Facebook’s founding executives talk about the negative impact of social media on our lives

Published on December 12, 2017

You might feel shocked to hear that even Facebook’s founding executives are concerned about the questioning impact of social media on our daily lives. Some Facebook executives like the first president and former vice president talk about their regrets of helping in creating social media which we are used to nowadays.

Chamath Palihapitiya

Image Credit: TechCrunch

It was the previous month when Facebook’s first president Sean Parker said that he regrets of being a part of the creator of this social media which we know today. Parker said, “I don’t know if I understood the consequences of what I was saying, because of the unintended consequences of a network when it grows to a billion or 2 billion people, and it changes your relationship with society, with each other.” He added, “God only knows what it’s doing to our children’s brains.”

Parker has also added “a social-validation feedback loop” by giving people “a little dopamine hit every once in a while because someone liked or commented on a photo or a post or whatever.”

Facebook’s former Vice president of user growth, Chamath Palihapitiya, who worked for more than six years on Facebook expressed his grave concerns about the social media and its impact on society. He said, “I think we have created tools that are ripping apart the social fabric of how society works.”

Palihapitiya stated in a public discussion at the Stanford Graduate School of Business comment which resembles Parker’s explanation of the feedback loop. He said, “The short-term, dopamine-driven feedback loops we’ve created are destroying how society works.” He added “No civil discourse, no cooperation; misinformation, mistruth. And it’s not an American problem—this is not about Russians ads. This is a global problem.”

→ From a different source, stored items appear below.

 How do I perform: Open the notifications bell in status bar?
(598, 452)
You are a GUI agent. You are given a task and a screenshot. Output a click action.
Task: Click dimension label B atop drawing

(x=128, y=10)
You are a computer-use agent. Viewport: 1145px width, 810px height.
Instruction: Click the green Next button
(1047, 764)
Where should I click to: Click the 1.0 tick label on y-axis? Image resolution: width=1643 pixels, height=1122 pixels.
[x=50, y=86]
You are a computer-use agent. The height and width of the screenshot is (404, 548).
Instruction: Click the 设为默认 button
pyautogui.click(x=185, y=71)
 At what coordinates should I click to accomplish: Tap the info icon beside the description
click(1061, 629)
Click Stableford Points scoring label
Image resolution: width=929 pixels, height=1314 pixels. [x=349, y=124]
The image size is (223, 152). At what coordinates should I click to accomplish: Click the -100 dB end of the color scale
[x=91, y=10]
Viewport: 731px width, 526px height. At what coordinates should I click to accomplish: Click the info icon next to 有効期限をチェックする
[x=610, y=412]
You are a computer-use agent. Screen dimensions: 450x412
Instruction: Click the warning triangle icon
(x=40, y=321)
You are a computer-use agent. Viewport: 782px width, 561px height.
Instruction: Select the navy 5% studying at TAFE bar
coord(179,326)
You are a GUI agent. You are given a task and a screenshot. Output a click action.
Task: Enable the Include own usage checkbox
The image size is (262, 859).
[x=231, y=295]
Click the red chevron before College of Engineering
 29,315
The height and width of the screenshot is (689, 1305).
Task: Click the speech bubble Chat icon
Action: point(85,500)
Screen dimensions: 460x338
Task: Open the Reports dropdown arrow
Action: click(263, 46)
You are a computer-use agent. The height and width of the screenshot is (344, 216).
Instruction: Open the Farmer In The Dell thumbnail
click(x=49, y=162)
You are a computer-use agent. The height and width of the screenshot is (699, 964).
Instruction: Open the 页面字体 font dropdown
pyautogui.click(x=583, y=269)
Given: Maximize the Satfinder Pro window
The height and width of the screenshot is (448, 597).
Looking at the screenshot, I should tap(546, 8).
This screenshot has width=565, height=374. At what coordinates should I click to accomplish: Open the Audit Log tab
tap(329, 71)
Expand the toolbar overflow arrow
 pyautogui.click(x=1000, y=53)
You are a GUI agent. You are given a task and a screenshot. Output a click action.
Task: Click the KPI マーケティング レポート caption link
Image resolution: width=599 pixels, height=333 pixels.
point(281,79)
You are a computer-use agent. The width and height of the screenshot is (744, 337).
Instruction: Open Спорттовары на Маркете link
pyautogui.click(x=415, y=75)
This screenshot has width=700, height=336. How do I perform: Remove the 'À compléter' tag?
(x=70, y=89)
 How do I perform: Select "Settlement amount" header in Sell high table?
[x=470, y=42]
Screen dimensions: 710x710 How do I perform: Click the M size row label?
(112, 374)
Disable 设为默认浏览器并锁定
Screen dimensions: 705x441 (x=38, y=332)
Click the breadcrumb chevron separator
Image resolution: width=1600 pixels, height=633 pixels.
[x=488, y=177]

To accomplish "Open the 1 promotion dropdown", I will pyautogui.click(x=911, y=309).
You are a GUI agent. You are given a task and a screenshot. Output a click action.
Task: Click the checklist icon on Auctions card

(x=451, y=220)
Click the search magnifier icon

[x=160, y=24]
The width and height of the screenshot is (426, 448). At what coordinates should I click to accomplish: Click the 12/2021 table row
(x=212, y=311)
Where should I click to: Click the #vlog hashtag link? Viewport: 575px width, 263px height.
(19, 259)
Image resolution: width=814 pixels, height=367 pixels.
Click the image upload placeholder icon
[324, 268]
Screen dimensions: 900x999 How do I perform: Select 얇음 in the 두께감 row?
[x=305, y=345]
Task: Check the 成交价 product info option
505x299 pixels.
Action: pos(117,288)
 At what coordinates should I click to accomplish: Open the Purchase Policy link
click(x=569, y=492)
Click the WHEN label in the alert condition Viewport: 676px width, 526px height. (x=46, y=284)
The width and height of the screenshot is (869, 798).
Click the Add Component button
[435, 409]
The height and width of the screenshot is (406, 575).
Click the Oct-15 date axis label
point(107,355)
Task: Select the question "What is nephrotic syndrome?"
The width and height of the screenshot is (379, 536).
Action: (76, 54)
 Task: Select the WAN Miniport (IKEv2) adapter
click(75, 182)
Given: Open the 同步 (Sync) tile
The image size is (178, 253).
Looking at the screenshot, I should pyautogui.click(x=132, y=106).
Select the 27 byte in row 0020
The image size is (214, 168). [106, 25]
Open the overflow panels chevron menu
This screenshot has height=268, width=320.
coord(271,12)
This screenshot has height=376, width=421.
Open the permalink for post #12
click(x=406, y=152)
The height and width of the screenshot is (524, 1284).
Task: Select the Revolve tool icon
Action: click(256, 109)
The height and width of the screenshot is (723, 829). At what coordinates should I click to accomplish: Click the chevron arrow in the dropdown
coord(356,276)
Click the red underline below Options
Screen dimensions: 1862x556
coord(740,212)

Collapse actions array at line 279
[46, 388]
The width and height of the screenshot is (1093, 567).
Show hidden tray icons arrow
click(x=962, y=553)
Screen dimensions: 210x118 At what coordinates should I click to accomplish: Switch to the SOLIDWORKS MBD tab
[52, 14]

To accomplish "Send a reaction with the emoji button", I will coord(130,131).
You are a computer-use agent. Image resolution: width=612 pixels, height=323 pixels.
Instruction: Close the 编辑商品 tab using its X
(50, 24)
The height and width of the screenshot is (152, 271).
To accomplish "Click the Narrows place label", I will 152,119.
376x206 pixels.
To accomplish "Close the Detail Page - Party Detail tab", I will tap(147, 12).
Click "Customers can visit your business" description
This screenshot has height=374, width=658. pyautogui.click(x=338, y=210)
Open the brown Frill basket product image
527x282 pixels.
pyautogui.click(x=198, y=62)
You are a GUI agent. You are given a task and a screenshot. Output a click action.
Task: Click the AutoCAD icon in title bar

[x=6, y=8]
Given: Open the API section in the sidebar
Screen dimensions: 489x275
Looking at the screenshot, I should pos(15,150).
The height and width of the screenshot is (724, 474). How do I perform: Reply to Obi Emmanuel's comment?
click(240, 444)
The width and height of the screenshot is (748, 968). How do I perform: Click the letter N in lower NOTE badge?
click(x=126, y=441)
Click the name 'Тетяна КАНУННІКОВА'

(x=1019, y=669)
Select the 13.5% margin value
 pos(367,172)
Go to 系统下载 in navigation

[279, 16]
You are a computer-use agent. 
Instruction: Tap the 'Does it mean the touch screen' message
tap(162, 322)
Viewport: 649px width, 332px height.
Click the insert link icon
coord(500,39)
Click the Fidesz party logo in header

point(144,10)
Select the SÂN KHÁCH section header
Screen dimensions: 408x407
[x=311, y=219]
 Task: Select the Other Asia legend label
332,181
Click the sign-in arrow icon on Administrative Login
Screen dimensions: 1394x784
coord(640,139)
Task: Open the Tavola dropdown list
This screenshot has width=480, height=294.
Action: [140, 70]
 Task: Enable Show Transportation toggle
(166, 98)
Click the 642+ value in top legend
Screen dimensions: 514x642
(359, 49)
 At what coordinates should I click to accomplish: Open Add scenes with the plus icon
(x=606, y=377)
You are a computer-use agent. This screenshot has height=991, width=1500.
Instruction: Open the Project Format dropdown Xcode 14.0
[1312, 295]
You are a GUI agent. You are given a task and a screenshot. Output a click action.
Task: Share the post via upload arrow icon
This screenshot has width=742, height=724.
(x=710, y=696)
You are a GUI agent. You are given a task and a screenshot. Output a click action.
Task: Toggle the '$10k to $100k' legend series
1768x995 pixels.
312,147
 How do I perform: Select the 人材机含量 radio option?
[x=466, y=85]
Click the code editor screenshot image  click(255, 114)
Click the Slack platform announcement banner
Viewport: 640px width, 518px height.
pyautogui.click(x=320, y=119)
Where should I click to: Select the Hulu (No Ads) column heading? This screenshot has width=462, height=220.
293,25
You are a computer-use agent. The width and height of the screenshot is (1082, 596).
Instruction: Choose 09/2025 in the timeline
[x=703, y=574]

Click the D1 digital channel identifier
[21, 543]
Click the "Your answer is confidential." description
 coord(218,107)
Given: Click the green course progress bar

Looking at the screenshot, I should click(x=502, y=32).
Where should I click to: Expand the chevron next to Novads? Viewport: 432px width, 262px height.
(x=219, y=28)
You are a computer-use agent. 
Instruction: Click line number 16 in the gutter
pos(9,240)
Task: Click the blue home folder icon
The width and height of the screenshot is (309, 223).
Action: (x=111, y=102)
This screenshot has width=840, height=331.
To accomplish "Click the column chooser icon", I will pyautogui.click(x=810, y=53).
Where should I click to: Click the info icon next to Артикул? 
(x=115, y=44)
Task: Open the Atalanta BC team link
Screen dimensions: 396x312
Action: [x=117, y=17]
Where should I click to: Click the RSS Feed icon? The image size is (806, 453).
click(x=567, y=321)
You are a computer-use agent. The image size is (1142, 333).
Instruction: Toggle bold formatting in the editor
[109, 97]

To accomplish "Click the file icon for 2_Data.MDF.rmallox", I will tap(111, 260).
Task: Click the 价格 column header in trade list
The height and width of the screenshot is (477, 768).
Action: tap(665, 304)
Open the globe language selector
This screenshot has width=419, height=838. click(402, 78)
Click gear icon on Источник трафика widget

When the host of the event asked Chamath Palihapitiya that what if he was doing any soul-searching in regards to his role in creating Facebook. He said “I feel tremendous guilt. I think we all knew in the back of our minds—even though we invented this whole line of, like, there probably aren’t any bad unintended consequences. I think in the back, deep, deep recesses of, we knew something bad could happen. But I think the way we defined it was not like this.”